**EXERCISE PROMPT:**
The expected answer is all of the entries, written out exactly.

(Collected data entries)
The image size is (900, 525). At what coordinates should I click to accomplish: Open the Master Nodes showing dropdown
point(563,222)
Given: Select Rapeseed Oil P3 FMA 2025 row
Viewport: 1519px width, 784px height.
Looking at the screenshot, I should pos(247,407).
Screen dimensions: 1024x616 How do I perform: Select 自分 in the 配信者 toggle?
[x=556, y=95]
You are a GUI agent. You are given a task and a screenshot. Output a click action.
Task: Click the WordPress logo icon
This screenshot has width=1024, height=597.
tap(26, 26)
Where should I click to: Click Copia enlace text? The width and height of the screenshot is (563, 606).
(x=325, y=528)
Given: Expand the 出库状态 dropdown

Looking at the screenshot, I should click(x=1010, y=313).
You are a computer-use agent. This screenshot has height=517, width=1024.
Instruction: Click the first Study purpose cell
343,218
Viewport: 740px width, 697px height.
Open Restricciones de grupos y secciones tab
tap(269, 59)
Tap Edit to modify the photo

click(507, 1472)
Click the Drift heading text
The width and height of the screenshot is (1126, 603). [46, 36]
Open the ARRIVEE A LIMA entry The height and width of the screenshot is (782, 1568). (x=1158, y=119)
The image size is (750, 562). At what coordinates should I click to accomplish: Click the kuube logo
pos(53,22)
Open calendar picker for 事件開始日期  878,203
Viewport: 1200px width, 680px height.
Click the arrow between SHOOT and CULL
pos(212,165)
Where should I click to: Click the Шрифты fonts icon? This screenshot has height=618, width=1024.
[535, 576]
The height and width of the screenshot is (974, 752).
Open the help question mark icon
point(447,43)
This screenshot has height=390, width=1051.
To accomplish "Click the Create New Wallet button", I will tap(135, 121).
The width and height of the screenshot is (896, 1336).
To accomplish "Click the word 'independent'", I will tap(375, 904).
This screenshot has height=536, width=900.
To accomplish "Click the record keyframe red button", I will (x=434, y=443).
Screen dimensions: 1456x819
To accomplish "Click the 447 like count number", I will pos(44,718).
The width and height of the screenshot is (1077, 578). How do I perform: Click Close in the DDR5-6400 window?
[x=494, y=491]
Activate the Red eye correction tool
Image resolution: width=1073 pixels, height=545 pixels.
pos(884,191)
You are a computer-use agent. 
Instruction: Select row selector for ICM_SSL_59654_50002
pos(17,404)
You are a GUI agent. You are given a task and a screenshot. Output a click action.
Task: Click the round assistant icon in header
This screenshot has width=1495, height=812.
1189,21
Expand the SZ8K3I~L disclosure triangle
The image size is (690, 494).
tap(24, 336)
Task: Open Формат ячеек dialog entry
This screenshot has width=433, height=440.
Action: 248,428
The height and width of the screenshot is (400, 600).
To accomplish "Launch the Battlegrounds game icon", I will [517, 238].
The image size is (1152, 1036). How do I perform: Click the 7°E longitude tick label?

**EXPECTED OUTPUT:**
The image size is (900, 525). At what coordinates should I click to accomplish: Open the Master Nodes showing dropdown
point(563,222)
Given: Select Rapeseed Oil P3 FMA 2025 row
Viewport: 1519px width, 784px height.
Looking at the screenshot, I should pos(247,407).
Screen dimensions: 1024x616 How do I perform: Select 自分 in the 配信者 toggle?
[x=556, y=95]
You are a GUI agent. You are given a task and a screenshot. Output a click action.
Task: Click the WordPress logo icon
This screenshot has width=1024, height=597.
tap(26, 26)
Where should I click to: Click Copia enlace text? The width and height of the screenshot is (563, 606).
(x=325, y=528)
Given: Expand the 出库状态 dropdown

Looking at the screenshot, I should click(x=1010, y=313).
You are a computer-use agent. This screenshot has height=517, width=1024.
Instruction: Click the first Study purpose cell
343,218
Viewport: 740px width, 697px height.
Open Restricciones de grupos y secciones tab
tap(269, 59)
Tap Edit to modify the photo

click(507, 1472)
Click the Drift heading text
The width and height of the screenshot is (1126, 603). [46, 36]
Open the ARRIVEE A LIMA entry The height and width of the screenshot is (782, 1568). (x=1158, y=119)
The image size is (750, 562). At what coordinates should I click to accomplish: Click the kuube logo
pos(53,22)
Open calendar picker for 事件開始日期  878,203
Viewport: 1200px width, 680px height.
Click the arrow between SHOOT and CULL
pos(212,165)
Where should I click to: Click the Шрифты fonts icon? This screenshot has height=618, width=1024.
[535, 576]
The height and width of the screenshot is (974, 752).
Open the help question mark icon
point(447,43)
This screenshot has height=390, width=1051.
To accomplish "Click the Create New Wallet button", I will tap(135, 121).
The width and height of the screenshot is (896, 1336).
To accomplish "Click the word 'independent'", I will tap(375, 904).
This screenshot has height=536, width=900.
To accomplish "Click the record keyframe red button", I will (x=434, y=443).
Screen dimensions: 1456x819
To accomplish "Click the 447 like count number", I will pos(44,718).
The width and height of the screenshot is (1077, 578). How do I perform: Click Close in the DDR5-6400 window?
[x=494, y=491]
Activate the Red eye correction tool
Image resolution: width=1073 pixels, height=545 pixels.
pos(884,191)
You are a computer-use agent. 
Instruction: Select row selector for ICM_SSL_59654_50002
pos(17,404)
You are a GUI agent. You are given a task and a screenshot. Output a click action.
Task: Click the round assistant icon in header
This screenshot has width=1495, height=812.
1189,21
Expand the SZ8K3I~L disclosure triangle
The image size is (690, 494).
tap(24, 336)
Task: Open Формат ячеек dialog entry
This screenshot has width=433, height=440.
Action: 248,428
The height and width of the screenshot is (400, 600).
To accomplish "Launch the Battlegrounds game icon", I will [517, 238].
The image size is (1152, 1036). How do I perform: Click the 7°E longitude tick label?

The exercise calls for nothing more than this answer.